Canada, the United States and Mexico are also set to review CUSMA, the North American trade pact, in July.

The Bank of Canada’s updated monetary policy report released alongside the rate decision Wednesday included various scenarios that could see the partners extend, significantly renegotiate or withdraw from CUSMA entirely depending on the outcome of this year’s talks.

An exemption to the United States’ blanket tariffs for goods compliant with CUSMA has been critical for Canada’s exports heading south of the border, and the central bank warned an end to that reprieve would put the economy on a weaker trajectory.

Macklem said the outcome of CUSMA is also an “important risk to our projection.”

He also said fears of eroding central bank independence in the United States could impact the outlook in Canada, given the U.S. Federal Reserve’s global role in maintaining financial and price stability. Trump has long been a critic of Fed chair Jerome Powell but the situation escalated earlier this month when the Department of Justice launched a criminal probe into the U.S. central bank.

The U.S. Fed also left interest rates unchanged at its decision Wednesday afternoon.

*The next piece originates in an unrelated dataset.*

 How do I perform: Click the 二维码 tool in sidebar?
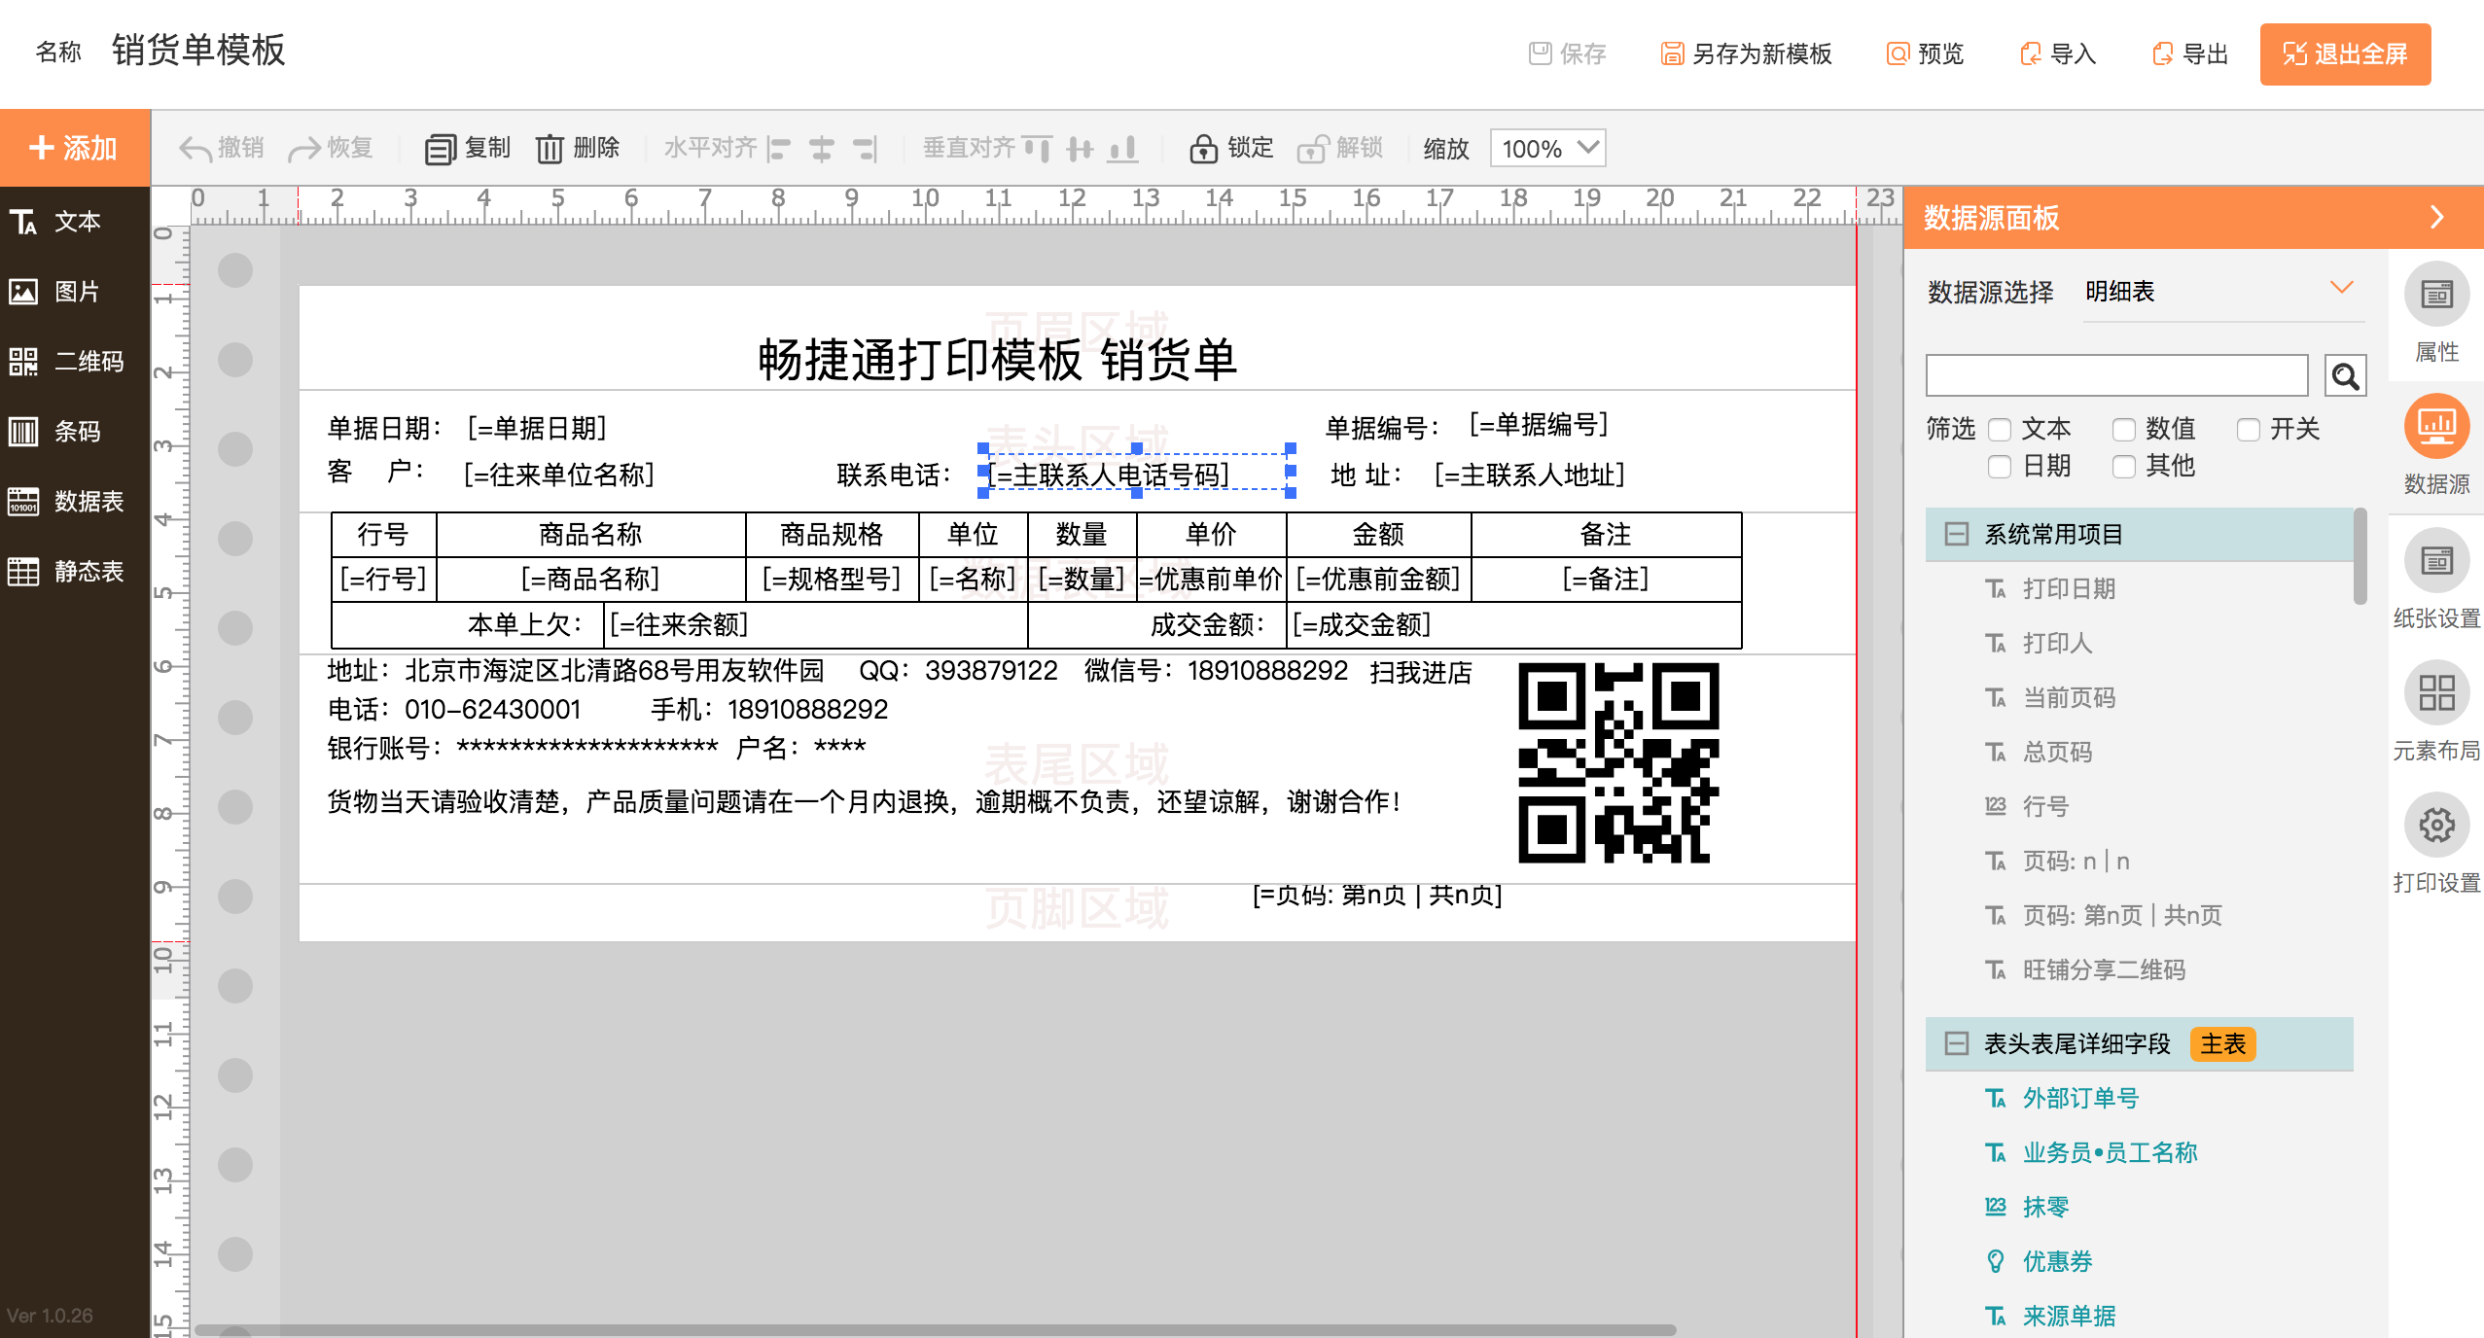74,363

Macklem reiterated Wednesday that the Bank of Canada is looking to support the economy through its current tariff-driven transition while keeping a lid on inflation.

Tony Stillo, director of Canada economics at Oxford Economics, said that keeping the policy rate at 2.25 per cent offers a bit of a lift to the economy without abandoning the central bank’s mandate for price stability.

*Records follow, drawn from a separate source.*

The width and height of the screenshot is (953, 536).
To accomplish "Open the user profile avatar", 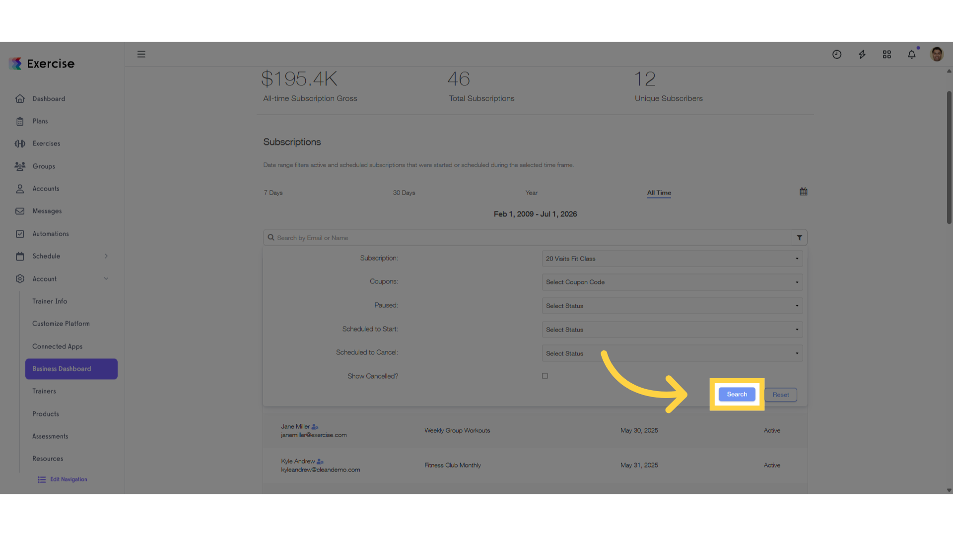I will [937, 54].

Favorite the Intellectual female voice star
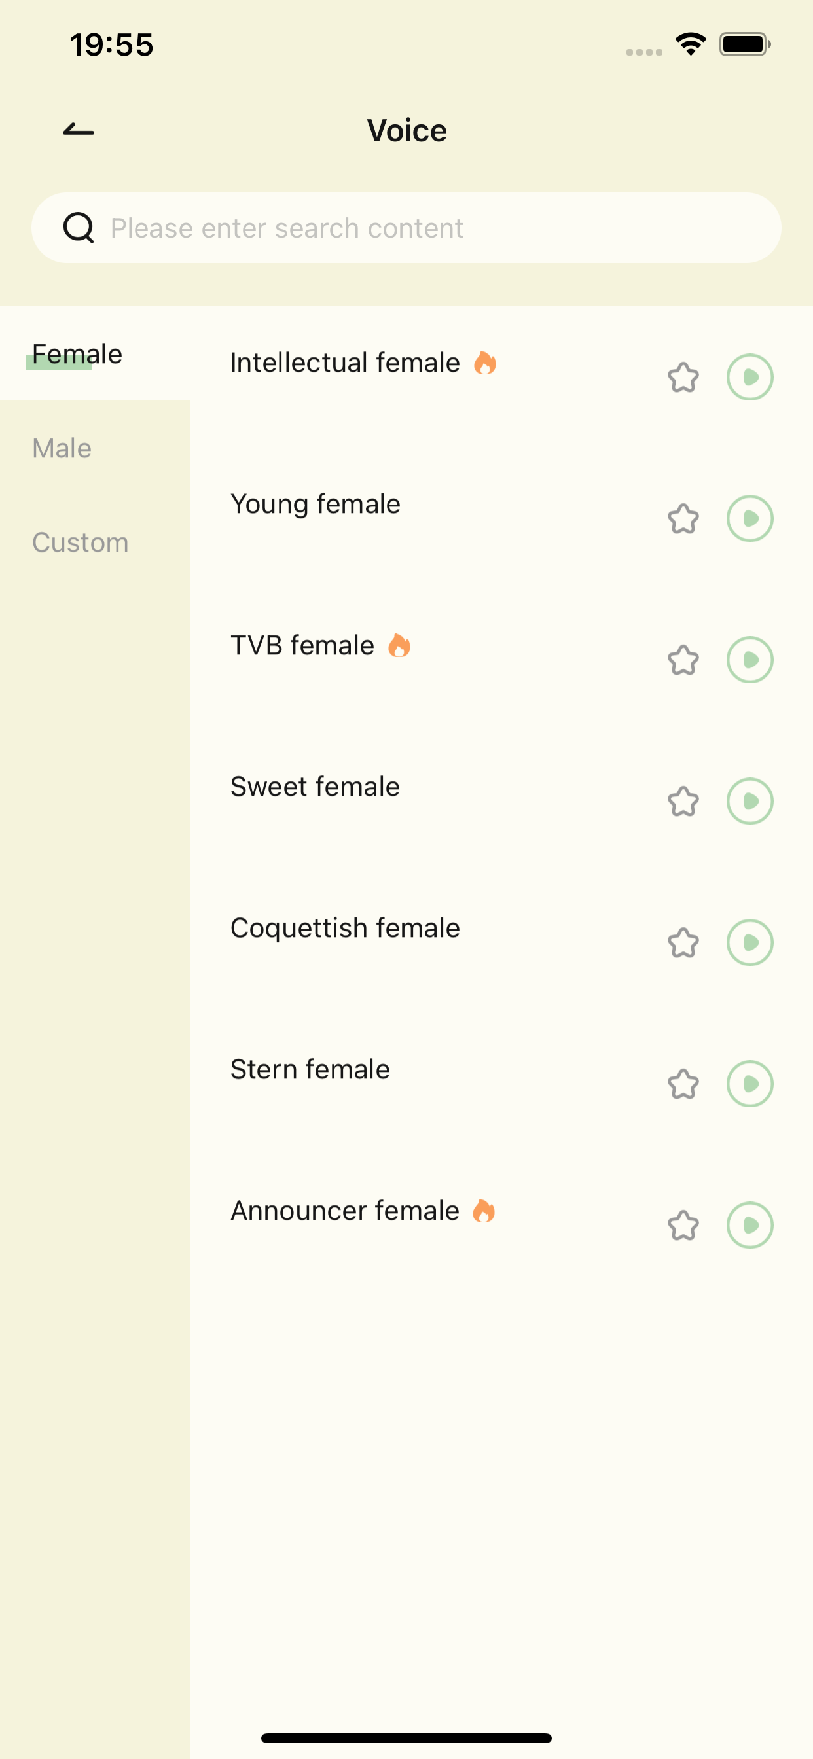[x=683, y=378]
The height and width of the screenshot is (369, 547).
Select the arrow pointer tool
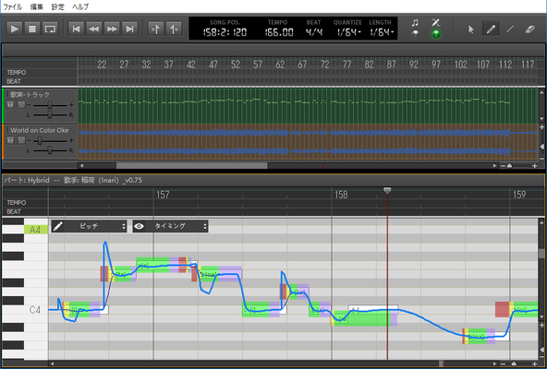click(x=471, y=29)
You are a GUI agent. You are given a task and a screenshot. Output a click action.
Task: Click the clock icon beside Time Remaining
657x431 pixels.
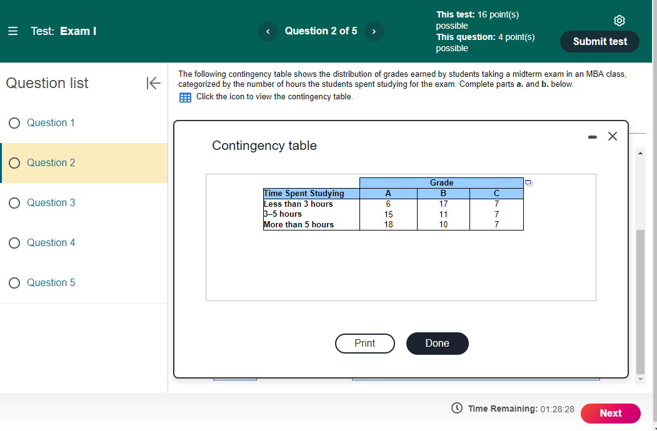tap(456, 409)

“Being on the modestly stimulative side … is appropriate because of the uncertain outlook moving forward,” he said.

Coming off strong annual gross domestic product growth in the third quarter, the Bank of Canada now expects the economy stalled in the final quarter of 2025. Swings in export volumes and other business activity responding to tariffs are driving volatility in the quarterly GDP readings, monetary policymakers noted.

The Bank of Canada is expecting annual GDP growth averaged 1.7 per cent last year. Based on a scenario that keeps tariff levels at today’s status quo, the central bank sees more modest growth of 1.1 per cent in 2026 and 1.5 per cent in 2027 as businesses adjust to the new trade realities.

Oxford Economics has also mapped out different outcomes for the CUSMA talks.

Stillo said that a resolution that lowers current U.S. tariffs on Canada would allow the central bank to raise its policy rate by about half a percentage point a year from now, while a “much more dark scenario” that sees CUSMA torn up would instead send the economy into a recession. In that instance, Oxford expects another half-point of cuts.

“They would be there for a while because this could have some long-term scarring impacts that are even deeper than are currently baked into the Bank of Canada’s views with the current tariffs that we’re facing,” Stillo said.

The inflation picture is also somewhat messy, thanks to tax changes like the federal government’s two-month tax holiday this time a year ago and ongoing impacts from the end of the consumer carbon price last spring.

But the Bank of Canada broadly sees annual inflation holding around its two per cent target over the forecast horizon as higher costs from trade disruptions are offset by a weaker economy.

As of Wednesday afternoon, financial markets placed the odds of an interest rate cut at the Bank of Canada’s next decision on March 18 at just over five per cent, according to LSEG Data & Analytics.

CIBC chief economist Avery Shenfeld said in a note to clients Wednesday that the Bank of Canada appears “firmly neutral” on where interest rates head from this point.

He said CIBC is sticking to its call for no rate changes in 2026, but the odds are tilted toward a further cut rather than a hike, “given the potential minefield in trade negotiations ahead.”

TD senior economist Andrew Hencic said in a note that while the rate hold was expected, the central bank’s focus on uncertainty surrounding CUSMA and geopolitical risks shows monetary policymakers are taking a data-dependent approach to future decisions.

He said TD’s forecast is in line with the Bank of Canada’s, with modest growth helping to tame inflation.

“Under these conditions we expect the BoC to stay on the sidelines in the coming months,” Hencic said.